This is it! The pullback that I think bulls have been looking for since the Dow Industrials jumped to as high as 8,522 two- weeks ago has come and per my "plan" to buy a pullback near 8,050, I've profiled a bullish trade in the Dow Industrials for 1/4 positions. It isn't pretty right now, but current levels of trade are points where I would now look for some "old bears" that didn't protect positions a couple of weeks ago, to perhaps begin doing so at current levels of trade. Not only as it relates to the Dow Industrials, but the other major indexes at well.
Dow Industrials Chart - Daily Interval
To say or think that I'm overly bullish in my own account would be untrue. On Friday I did profile and take in my own account and Dow DIAMONDS (AMEX:DIA) $80.12 -1.77% put trade in the DIA May $82 (DAVQD) as a level of support was broken that had me thinking the Dow Industrials and DIA would most likely try and test the 8,000 level. While my current position is somewhat "neutral" I remain longer-term bullish at this point, but near- term cautious from the bullish side. Still, I think new position bulls can be taking partial bullish positions in the Dow Industrials at current level and I will be looking for firm support to build at 7,902-7,844 if not at current levels of trade at 8,000.
It has to be "tough" psychologically to buy anything today with this morning's economic data from the March Chicago PMI falling below 50.00% for the first time since October, but it is my view that some of the decline may have come from the then pending war with Iraq. I can't say for sure that the entire decline was related to concerns among consumers and purchasing managers in the Chicago regarding war with Iraq, but I do feel that with coalition forces now approaching Iraq, that a coalition success is worth the bullish risk of 1/4 position right now.
Sector action remains broadly negative, with Gold/Silver (XAU.X) 67.20 -0.68% still today's sector winner, but a broader market equity bull might like the fact that the XAU.X is off its best levels of the session.
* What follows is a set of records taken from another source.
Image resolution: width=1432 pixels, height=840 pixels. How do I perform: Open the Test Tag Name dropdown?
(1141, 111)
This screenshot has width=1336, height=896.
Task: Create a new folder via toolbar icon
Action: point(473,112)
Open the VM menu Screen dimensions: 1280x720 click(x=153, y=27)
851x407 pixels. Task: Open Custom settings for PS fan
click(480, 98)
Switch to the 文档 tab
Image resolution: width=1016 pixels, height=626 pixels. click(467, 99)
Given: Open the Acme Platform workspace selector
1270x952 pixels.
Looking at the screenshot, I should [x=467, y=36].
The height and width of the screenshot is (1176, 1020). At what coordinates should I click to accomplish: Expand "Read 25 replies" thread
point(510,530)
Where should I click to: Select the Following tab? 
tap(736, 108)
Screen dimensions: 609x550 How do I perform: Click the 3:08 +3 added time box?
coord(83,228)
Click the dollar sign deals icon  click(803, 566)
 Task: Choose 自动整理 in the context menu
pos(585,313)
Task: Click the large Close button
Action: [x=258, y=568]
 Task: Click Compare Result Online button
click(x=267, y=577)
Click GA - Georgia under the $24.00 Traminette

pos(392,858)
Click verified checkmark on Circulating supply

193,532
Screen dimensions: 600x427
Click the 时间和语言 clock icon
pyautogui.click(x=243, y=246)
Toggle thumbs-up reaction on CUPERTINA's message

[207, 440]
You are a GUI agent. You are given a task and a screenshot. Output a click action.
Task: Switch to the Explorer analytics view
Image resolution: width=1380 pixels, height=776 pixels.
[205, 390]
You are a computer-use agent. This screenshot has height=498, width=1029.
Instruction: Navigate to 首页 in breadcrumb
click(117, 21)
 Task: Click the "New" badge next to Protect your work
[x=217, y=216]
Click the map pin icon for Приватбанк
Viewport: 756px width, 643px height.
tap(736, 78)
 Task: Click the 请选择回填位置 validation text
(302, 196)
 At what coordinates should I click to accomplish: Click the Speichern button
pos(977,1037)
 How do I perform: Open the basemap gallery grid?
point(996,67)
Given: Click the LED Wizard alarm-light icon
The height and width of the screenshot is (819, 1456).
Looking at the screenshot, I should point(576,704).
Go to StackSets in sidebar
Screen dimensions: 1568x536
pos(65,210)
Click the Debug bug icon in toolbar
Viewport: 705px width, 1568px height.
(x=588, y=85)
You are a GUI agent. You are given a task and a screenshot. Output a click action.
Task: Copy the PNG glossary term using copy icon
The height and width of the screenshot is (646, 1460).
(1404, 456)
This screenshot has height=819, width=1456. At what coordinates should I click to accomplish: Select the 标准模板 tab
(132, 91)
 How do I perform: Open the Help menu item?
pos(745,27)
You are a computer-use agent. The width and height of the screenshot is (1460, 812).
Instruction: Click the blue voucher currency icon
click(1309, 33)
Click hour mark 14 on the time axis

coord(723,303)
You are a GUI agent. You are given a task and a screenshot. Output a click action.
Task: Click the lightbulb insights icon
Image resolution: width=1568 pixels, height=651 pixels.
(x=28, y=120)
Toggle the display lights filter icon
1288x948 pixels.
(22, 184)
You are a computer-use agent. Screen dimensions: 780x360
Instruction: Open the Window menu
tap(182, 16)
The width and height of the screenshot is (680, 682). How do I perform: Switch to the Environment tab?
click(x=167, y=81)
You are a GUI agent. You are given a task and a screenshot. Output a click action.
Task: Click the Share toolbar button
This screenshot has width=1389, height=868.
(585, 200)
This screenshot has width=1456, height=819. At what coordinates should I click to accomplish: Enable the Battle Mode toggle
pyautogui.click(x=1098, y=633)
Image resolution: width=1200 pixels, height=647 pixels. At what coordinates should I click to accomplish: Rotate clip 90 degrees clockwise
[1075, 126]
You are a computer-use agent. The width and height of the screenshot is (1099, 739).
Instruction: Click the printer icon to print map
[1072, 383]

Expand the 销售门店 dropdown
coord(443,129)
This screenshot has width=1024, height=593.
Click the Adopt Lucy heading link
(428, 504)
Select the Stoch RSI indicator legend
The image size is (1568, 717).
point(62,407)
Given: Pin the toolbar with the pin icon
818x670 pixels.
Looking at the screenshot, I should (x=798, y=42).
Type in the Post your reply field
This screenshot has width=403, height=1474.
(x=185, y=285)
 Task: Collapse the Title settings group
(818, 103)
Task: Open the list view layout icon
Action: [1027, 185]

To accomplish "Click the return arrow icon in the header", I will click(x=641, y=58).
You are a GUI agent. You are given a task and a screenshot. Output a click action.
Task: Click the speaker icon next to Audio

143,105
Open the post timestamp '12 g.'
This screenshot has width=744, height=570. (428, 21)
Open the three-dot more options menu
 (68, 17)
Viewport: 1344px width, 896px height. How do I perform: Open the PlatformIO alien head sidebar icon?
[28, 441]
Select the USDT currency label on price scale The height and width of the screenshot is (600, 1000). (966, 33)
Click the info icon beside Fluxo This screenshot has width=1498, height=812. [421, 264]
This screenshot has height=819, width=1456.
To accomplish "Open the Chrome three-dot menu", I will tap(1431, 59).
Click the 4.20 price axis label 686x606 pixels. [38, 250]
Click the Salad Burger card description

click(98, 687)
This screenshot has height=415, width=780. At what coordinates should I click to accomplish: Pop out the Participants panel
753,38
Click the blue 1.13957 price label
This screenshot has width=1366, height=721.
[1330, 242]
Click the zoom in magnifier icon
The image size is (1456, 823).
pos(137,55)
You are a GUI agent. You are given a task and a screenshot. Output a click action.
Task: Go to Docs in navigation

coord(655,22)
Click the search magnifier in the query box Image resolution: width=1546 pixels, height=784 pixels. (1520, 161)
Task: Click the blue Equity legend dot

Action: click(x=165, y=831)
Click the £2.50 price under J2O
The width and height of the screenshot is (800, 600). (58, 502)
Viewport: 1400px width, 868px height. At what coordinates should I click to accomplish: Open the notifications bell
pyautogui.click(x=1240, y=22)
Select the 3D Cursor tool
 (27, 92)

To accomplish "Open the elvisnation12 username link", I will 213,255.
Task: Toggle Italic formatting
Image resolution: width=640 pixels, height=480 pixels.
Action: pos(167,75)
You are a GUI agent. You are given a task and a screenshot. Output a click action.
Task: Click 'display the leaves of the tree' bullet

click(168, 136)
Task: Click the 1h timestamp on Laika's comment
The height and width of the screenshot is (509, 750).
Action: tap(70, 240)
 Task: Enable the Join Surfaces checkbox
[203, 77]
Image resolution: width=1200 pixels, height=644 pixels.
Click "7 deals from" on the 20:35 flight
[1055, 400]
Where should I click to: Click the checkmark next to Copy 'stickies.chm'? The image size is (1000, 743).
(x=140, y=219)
Earlier this morning at the 11:00 AM EST hour, all other sectors were showing declines, but the HMO Index (HMO.X) 534 +0.15% and Utility Index (UTY.X) 247.70 +0.39% have edged into positive territory.
The broader S&P 500 Index (SPX.X) 851.82 -1.35% has received a bounce from its session lows of 843.48 and has been able to claw its way back above its WEEKLY S1 pivot analysis level of support of 850. Here too is a technical level from the point and figure chart of the SPX where a triple-top buy signal of 835 was generated on March 17th, which further triggered a rally to the recent relative highs of 895. This morning's decline to 843.68 did bring the SPX back into the top of some past consolidation where I look for "old bears" to try and cover at either break- even, or fractional losses after seeing an SPX decline to 790 be quickly erased two weeks ago as early coalition success in Iraq was found.
The NASDAQ-100 Index (NDX.X) 1,023.40 -2.2% did trade its conventional retracement 38.2% (1,017.99) level of support this morning at 1,018, but this is a level that served resistance for all of February, which under current testing should definitely (in my opinion) find buyers. It was at this level of NDX trade that I (Jeff Bailey) as a previous bear on this index, had to consign defeat on the break higher. With that past thought, I would not have to be a buyer at these level, and at least be looking for a technical bounce back near the 1,050 level in sessions to come.
Treasuries are starting to steady after a strong round of buying this morning. As mentioned in previous Index Trader Wraps and in Friday evening's market monitor, I looked like the 10-year YIELD ($TNX.X) might find buyers to 3.8%-3.75%, but that we might expect that level to find sellers. This morning's low YIELD trade of 3.797% is within the range of YIELD support that I had tried to correlated a Dow Industrials trade of 8,050-8,000. Again, I like these correlation near-term as levels for partial bullish entry points.